- _Exercise prompt_: For each line below, check for "money"; give only the total of lines where it occurs.

- _Supplied data_:
<<<<
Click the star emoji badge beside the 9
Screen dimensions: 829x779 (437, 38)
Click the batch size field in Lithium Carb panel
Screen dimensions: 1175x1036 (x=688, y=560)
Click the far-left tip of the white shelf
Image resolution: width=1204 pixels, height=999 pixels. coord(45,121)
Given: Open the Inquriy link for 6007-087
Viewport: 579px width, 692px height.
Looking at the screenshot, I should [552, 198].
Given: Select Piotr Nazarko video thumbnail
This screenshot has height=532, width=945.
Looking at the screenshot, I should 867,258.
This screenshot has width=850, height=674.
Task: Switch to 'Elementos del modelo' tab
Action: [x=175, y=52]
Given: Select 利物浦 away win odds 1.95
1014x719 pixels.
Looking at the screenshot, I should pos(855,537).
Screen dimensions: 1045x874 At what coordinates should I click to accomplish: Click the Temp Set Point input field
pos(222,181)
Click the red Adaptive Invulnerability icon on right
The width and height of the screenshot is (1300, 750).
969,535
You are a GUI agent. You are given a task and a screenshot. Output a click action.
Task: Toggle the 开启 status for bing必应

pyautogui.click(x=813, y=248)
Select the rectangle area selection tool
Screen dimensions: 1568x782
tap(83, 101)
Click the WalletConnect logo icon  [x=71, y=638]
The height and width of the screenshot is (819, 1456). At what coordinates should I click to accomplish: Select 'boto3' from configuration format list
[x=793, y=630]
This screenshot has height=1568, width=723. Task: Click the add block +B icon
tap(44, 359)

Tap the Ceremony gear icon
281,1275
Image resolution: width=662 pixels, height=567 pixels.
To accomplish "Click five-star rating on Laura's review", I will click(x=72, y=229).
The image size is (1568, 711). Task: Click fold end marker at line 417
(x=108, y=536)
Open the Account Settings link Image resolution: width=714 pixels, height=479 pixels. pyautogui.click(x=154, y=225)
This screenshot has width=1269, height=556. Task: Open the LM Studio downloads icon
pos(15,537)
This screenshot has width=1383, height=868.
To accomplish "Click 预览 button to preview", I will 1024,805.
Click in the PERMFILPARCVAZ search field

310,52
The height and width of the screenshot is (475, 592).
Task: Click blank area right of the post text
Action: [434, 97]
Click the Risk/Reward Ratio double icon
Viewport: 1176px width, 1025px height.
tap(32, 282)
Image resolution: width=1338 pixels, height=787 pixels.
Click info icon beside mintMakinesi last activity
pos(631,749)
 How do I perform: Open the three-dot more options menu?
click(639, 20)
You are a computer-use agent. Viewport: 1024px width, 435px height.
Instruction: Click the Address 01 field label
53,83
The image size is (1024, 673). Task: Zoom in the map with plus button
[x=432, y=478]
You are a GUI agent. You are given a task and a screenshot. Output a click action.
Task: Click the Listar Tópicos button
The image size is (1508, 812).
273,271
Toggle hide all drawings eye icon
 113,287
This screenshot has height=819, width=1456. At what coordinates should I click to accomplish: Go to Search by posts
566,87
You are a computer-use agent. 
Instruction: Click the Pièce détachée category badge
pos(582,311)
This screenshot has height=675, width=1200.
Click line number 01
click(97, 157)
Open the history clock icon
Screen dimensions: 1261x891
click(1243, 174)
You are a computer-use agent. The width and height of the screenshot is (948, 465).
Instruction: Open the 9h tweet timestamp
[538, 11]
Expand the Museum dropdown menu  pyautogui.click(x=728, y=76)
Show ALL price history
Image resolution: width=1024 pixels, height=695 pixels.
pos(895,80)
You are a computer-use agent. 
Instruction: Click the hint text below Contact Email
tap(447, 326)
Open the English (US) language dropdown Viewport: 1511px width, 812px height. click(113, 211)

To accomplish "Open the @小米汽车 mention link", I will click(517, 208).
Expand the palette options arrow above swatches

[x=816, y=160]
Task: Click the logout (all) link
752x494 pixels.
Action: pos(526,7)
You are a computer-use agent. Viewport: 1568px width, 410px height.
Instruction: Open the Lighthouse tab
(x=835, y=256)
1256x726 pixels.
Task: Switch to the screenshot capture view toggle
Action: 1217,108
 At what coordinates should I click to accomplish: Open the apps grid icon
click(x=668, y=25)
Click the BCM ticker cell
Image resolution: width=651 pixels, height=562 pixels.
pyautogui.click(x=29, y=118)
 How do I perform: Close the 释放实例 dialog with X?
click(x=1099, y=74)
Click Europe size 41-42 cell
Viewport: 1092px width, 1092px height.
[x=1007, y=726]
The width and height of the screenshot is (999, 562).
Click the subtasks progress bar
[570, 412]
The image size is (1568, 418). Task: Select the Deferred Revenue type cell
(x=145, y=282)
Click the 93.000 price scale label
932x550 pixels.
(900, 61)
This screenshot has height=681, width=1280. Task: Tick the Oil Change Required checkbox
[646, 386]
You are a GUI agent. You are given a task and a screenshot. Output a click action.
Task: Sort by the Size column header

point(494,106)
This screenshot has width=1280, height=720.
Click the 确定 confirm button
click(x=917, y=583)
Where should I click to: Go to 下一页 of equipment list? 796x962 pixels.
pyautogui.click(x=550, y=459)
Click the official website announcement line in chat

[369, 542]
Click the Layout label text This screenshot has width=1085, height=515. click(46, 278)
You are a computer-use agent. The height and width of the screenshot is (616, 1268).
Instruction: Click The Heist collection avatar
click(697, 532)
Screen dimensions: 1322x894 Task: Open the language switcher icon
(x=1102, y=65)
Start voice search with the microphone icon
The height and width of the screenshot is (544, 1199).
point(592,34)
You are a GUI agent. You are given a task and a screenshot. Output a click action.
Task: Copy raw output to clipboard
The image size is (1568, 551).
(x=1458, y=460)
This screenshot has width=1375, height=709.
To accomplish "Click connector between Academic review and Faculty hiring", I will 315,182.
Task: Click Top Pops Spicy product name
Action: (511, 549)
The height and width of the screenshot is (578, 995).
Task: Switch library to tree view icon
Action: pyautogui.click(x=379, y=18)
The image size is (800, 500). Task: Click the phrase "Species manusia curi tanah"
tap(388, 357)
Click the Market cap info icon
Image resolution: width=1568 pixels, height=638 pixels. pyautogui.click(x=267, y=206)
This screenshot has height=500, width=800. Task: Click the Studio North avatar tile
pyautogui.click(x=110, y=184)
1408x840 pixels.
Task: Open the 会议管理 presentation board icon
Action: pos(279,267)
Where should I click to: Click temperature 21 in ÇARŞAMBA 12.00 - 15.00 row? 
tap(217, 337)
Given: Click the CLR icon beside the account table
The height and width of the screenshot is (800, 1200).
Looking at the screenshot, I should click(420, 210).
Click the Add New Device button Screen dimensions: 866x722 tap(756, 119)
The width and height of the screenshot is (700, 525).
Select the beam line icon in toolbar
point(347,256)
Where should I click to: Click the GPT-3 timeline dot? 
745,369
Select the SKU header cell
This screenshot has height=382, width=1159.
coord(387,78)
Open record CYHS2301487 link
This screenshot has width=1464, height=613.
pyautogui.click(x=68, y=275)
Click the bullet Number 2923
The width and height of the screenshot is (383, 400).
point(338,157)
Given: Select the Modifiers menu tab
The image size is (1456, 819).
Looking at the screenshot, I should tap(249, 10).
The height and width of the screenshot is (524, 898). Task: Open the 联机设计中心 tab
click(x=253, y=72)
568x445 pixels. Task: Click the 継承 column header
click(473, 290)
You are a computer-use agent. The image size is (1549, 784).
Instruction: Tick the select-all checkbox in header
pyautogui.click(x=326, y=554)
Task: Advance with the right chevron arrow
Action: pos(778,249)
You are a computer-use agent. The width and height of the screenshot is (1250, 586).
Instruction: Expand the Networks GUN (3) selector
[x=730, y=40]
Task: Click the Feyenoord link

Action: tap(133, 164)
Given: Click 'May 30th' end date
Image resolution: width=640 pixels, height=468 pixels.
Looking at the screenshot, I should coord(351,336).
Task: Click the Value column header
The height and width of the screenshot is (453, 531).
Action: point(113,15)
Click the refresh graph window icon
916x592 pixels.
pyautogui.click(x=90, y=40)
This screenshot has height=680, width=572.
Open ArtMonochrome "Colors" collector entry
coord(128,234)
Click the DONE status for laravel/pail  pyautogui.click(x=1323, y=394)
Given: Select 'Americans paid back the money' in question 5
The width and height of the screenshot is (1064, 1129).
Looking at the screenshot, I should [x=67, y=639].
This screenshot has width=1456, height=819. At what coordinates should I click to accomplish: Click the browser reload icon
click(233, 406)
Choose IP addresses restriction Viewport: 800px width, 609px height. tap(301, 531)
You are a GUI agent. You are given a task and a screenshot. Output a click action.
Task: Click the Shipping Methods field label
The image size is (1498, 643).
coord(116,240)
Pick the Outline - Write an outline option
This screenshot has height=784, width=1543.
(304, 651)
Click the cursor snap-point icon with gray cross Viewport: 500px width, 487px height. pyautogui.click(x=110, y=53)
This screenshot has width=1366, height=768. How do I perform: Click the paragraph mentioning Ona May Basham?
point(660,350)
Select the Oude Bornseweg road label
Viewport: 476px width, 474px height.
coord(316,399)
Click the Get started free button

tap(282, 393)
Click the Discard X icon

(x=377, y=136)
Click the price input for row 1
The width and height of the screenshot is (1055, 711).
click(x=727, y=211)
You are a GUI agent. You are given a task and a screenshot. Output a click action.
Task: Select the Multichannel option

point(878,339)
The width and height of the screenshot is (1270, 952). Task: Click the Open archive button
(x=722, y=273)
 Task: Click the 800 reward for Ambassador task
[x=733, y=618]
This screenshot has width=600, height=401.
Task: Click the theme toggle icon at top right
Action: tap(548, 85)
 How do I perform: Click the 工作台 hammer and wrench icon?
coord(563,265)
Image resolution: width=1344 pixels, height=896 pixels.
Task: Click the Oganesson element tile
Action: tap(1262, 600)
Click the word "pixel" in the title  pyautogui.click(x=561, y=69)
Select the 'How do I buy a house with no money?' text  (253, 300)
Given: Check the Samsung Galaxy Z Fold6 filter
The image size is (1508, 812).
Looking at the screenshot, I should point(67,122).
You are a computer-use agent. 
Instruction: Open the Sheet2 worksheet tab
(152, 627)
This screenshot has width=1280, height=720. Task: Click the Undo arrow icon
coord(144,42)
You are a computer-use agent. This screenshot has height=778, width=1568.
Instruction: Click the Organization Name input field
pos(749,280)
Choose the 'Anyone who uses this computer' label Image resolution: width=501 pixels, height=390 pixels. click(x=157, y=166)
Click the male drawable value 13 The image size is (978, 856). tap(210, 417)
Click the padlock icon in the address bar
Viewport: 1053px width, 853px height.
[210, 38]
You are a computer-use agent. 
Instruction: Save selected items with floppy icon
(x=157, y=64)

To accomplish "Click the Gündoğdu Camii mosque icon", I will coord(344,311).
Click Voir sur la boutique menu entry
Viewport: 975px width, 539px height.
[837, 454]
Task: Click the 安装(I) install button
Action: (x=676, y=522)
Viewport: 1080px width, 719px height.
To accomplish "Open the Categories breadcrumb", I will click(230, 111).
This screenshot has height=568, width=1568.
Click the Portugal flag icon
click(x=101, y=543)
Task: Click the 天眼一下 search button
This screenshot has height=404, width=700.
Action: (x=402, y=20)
>>>>
- _Answer to this task_: 2